START EXERCISE DATA

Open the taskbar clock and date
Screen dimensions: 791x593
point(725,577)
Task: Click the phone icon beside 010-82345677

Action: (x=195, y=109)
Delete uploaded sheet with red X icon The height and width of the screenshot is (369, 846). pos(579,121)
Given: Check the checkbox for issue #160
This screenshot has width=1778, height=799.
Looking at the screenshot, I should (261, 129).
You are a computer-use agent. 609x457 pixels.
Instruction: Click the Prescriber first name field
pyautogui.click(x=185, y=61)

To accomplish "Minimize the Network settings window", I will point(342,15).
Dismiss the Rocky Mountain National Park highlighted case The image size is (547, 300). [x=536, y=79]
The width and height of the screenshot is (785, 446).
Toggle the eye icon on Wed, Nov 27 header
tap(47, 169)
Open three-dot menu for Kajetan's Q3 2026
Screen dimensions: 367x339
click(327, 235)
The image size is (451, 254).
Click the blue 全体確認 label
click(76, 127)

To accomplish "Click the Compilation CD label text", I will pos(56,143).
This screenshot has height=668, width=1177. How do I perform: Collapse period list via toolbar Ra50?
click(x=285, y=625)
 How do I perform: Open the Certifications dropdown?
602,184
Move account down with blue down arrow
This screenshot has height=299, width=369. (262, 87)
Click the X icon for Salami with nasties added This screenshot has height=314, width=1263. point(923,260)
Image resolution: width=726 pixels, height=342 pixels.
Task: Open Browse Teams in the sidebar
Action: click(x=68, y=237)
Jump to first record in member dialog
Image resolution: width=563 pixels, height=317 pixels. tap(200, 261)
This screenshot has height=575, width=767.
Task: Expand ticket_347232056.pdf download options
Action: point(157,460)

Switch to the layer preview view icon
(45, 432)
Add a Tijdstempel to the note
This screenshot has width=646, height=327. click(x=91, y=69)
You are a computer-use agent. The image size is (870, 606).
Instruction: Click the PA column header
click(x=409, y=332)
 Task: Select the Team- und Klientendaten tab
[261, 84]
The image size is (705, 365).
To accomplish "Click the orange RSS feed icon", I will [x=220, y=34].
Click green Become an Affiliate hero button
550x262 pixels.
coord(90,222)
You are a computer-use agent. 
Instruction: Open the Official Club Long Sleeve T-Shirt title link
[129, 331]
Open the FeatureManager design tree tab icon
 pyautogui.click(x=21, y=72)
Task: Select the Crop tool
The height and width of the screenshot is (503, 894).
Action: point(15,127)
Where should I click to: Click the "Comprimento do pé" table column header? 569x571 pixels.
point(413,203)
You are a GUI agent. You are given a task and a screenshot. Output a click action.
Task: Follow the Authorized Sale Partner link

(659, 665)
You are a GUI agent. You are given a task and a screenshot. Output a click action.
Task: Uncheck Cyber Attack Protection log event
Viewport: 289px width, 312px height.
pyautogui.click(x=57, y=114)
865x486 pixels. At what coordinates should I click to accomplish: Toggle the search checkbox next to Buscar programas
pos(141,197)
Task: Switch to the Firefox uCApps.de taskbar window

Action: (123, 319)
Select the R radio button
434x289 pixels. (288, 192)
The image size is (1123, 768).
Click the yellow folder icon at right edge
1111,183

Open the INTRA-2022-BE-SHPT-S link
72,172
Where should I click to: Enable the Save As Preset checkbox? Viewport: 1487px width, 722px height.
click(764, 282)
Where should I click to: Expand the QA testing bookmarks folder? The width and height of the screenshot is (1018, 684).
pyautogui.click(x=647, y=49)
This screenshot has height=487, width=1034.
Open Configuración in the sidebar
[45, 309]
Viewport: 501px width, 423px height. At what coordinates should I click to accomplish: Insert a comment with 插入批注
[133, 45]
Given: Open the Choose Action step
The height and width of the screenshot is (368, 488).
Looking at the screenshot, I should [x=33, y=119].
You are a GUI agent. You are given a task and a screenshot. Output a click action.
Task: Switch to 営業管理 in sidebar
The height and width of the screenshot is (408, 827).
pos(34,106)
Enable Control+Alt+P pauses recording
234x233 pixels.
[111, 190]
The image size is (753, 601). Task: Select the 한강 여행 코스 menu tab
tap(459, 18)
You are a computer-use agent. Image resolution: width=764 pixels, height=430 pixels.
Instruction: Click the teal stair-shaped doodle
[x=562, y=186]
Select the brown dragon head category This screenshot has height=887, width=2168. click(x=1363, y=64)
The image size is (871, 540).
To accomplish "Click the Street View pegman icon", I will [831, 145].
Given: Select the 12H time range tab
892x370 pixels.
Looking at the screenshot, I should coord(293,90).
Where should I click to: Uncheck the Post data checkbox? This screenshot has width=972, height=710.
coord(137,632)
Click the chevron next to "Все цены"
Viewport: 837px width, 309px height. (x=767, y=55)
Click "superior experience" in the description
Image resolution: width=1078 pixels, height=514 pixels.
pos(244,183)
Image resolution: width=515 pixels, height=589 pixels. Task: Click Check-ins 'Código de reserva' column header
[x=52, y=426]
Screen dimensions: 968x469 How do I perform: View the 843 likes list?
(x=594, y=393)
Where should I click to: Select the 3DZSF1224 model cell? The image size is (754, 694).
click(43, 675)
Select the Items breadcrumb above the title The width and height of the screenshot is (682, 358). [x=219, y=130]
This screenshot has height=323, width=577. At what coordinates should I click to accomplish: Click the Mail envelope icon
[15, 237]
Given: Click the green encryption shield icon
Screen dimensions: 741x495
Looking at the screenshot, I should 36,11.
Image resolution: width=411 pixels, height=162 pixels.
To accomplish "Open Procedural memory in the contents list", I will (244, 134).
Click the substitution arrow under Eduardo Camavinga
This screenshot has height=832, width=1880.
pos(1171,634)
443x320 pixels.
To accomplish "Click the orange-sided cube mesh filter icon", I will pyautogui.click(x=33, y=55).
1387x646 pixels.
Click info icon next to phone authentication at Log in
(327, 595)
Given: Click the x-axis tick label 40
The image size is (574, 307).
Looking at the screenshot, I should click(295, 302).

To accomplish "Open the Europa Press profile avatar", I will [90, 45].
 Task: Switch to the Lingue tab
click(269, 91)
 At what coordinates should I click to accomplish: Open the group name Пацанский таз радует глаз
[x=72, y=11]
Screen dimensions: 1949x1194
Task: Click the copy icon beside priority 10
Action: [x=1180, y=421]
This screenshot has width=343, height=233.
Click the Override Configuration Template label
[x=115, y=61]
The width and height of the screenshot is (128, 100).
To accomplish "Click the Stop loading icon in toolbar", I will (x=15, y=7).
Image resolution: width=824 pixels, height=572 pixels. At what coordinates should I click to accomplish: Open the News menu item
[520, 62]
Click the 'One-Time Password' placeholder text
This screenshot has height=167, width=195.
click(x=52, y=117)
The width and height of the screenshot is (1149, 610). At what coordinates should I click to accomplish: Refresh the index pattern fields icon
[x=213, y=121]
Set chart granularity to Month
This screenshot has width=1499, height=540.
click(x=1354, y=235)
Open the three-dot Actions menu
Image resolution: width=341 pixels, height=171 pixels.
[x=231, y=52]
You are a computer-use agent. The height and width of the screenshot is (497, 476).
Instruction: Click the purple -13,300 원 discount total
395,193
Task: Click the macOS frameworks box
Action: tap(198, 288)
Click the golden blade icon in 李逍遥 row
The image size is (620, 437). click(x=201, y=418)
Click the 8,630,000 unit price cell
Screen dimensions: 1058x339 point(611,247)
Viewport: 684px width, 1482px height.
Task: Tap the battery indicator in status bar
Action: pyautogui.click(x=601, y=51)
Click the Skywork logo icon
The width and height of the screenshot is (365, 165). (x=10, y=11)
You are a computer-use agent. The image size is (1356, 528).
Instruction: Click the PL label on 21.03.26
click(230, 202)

END EXERCISE DATA

> **EXERCISE DIRECTIONS**:
What is needed is an exact copy of all the data above.

> **SOLUTION TO THE EXERCISE**:
Open the taskbar clock and date
Screen dimensions: 791x593
point(725,577)
Task: Click the phone icon beside 010-82345677

Action: (x=195, y=109)
Delete uploaded sheet with red X icon The height and width of the screenshot is (369, 846). pos(579,121)
Given: Check the checkbox for issue #160
This screenshot has width=1778, height=799.
Looking at the screenshot, I should (261, 129).
You are a computer-use agent. 609x457 pixels.
Instruction: Click the Prescriber first name field
pyautogui.click(x=185, y=61)

To accomplish "Minimize the Network settings window", I will point(342,15).
Dismiss the Rocky Mountain National Park highlighted case The image size is (547, 300). [x=536, y=79]
The width and height of the screenshot is (785, 446).
Toggle the eye icon on Wed, Nov 27 header
tap(47, 169)
Open three-dot menu for Kajetan's Q3 2026
Screen dimensions: 367x339
click(327, 235)
The image size is (451, 254).
Click the blue 全体確認 label
click(76, 127)

To accomplish "Click the Compilation CD label text", I will pos(56,143).
This screenshot has height=668, width=1177. How do I perform: Collapse period list via toolbar Ra50?
click(x=285, y=625)
 How do I perform: Open the Certifications dropdown?
602,184
Move account down with blue down arrow
This screenshot has height=299, width=369. (262, 87)
Click the X icon for Salami with nasties added This screenshot has height=314, width=1263. point(923,260)
Image resolution: width=726 pixels, height=342 pixels.
Task: Open Browse Teams in the sidebar
Action: click(x=68, y=237)
Jump to first record in member dialog
Image resolution: width=563 pixels, height=317 pixels. tap(200, 261)
This screenshot has height=575, width=767.
Task: Expand ticket_347232056.pdf download options
Action: point(157,460)

Switch to the layer preview view icon
(45, 432)
Add a Tijdstempel to the note
This screenshot has width=646, height=327. click(x=91, y=69)
You are a computer-use agent. The image size is (870, 606).
Instruction: Click the PA column header
click(x=409, y=332)
 Task: Select the Team- und Klientendaten tab
[261, 84]
The image size is (705, 365).
To accomplish "Click the orange RSS feed icon", I will [x=220, y=34].
Click green Become an Affiliate hero button
550x262 pixels.
coord(90,222)
You are a computer-use agent. 
Instruction: Open the Official Club Long Sleeve T-Shirt title link
[129, 331]
Open the FeatureManager design tree tab icon
 pyautogui.click(x=21, y=72)
Task: Select the Crop tool
The height and width of the screenshot is (503, 894).
Action: point(15,127)
Where should I click to: Click the "Comprimento do pé" table column header? 569x571 pixels.
point(413,203)
You are a GUI agent. You are given a task and a screenshot. Output a click action.
Task: Follow the Authorized Sale Partner link

(659, 665)
You are a GUI agent. You are given a task and a screenshot. Output a click action.
Task: Uncheck Cyber Attack Protection log event
Viewport: 289px width, 312px height.
pyautogui.click(x=57, y=114)
865x486 pixels. At what coordinates should I click to accomplish: Toggle the search checkbox next to Buscar programas
pos(141,197)
Task: Switch to the Firefox uCApps.de taskbar window

Action: (123, 319)
Select the R radio button
434x289 pixels. (288, 192)
The image size is (1123, 768).
Click the yellow folder icon at right edge
1111,183

Open the INTRA-2022-BE-SHPT-S link
72,172
Where should I click to: Enable the Save As Preset checkbox? Viewport: 1487px width, 722px height.
click(764, 282)
Where should I click to: Expand the QA testing bookmarks folder? The width and height of the screenshot is (1018, 684).
pyautogui.click(x=647, y=49)
This screenshot has height=487, width=1034.
Open Configuración in the sidebar
[45, 309]
Viewport: 501px width, 423px height. At what coordinates should I click to accomplish: Insert a comment with 插入批注
[133, 45]
Given: Open the Choose Action step
The height and width of the screenshot is (368, 488).
Looking at the screenshot, I should [x=33, y=119].
You are a GUI agent. You are given a task and a screenshot. Output a click action.
Task: Switch to 営業管理 in sidebar
The height and width of the screenshot is (408, 827).
pos(34,106)
Enable Control+Alt+P pauses recording
234x233 pixels.
[111, 190]
The image size is (753, 601). Task: Select the 한강 여행 코스 menu tab
tap(459, 18)
You are a computer-use agent. Image resolution: width=764 pixels, height=430 pixels.
Instruction: Click the teal stair-shaped doodle
[x=562, y=186]
Select the brown dragon head category This screenshot has height=887, width=2168. click(x=1363, y=64)
The image size is (871, 540).
To accomplish "Click the Street View pegman icon", I will [831, 145].
Given: Select the 12H time range tab
892x370 pixels.
Looking at the screenshot, I should coord(293,90).
Where should I click to: Uncheck the Post data checkbox? This screenshot has width=972, height=710.
coord(137,632)
Click the chevron next to "Все цены"
Viewport: 837px width, 309px height. (x=767, y=55)
Click "superior experience" in the description
Image resolution: width=1078 pixels, height=514 pixels.
pos(244,183)
Image resolution: width=515 pixels, height=589 pixels. Task: Click Check-ins 'Código de reserva' column header
[x=52, y=426]
Screen dimensions: 968x469 How do I perform: View the 843 likes list?
(x=594, y=393)
Where should I click to: Select the 3DZSF1224 model cell? The image size is (754, 694).
click(43, 675)
Select the Items breadcrumb above the title The width and height of the screenshot is (682, 358). [x=219, y=130]
This screenshot has height=323, width=577. At what coordinates should I click to accomplish: Click the Mail envelope icon
[15, 237]
Given: Click the green encryption shield icon
Screen dimensions: 741x495
Looking at the screenshot, I should 36,11.
Image resolution: width=411 pixels, height=162 pixels.
To accomplish "Open Procedural memory in the contents list", I will (244, 134).
Click the substitution arrow under Eduardo Camavinga
This screenshot has height=832, width=1880.
pos(1171,634)
443x320 pixels.
To accomplish "Click the orange-sided cube mesh filter icon", I will pyautogui.click(x=33, y=55).
1387x646 pixels.
Click info icon next to phone authentication at Log in
(327, 595)
Given: Click the x-axis tick label 40
The image size is (574, 307).
Looking at the screenshot, I should click(295, 302).

To accomplish "Open the Europa Press profile avatar", I will [90, 45].
 Task: Switch to the Lingue tab
click(269, 91)
 At what coordinates should I click to accomplish: Open the group name Пацанский таз радует глаз
[x=72, y=11]
Screen dimensions: 1949x1194
Task: Click the copy icon beside priority 10
Action: [x=1180, y=421]
This screenshot has width=343, height=233.
Click the Override Configuration Template label
[x=115, y=61]
The width and height of the screenshot is (128, 100).
To accomplish "Click the Stop loading icon in toolbar", I will (x=15, y=7).
Image resolution: width=824 pixels, height=572 pixels. At what coordinates should I click to accomplish: Open the News menu item
[520, 62]
Click the 'One-Time Password' placeholder text
This screenshot has height=167, width=195.
click(x=52, y=117)
The width and height of the screenshot is (1149, 610). At what coordinates should I click to accomplish: Refresh the index pattern fields icon
[x=213, y=121]
Set chart granularity to Month
This screenshot has width=1499, height=540.
click(x=1354, y=235)
Open the three-dot Actions menu
Image resolution: width=341 pixels, height=171 pixels.
[x=231, y=52]
You are a computer-use agent. The height and width of the screenshot is (497, 476).
Instruction: Click the purple -13,300 원 discount total
395,193
Task: Click the macOS frameworks box
Action: tap(198, 288)
Click the golden blade icon in 李逍遥 row
The image size is (620, 437). click(x=201, y=418)
Click the 8,630,000 unit price cell
Screen dimensions: 1058x339 point(611,247)
Viewport: 684px width, 1482px height.
Task: Tap the battery indicator in status bar
Action: pyautogui.click(x=601, y=51)
Click the Skywork logo icon
The width and height of the screenshot is (365, 165). (x=10, y=11)
You are a computer-use agent. The image size is (1356, 528).
Instruction: Click the PL label on 21.03.26
click(230, 202)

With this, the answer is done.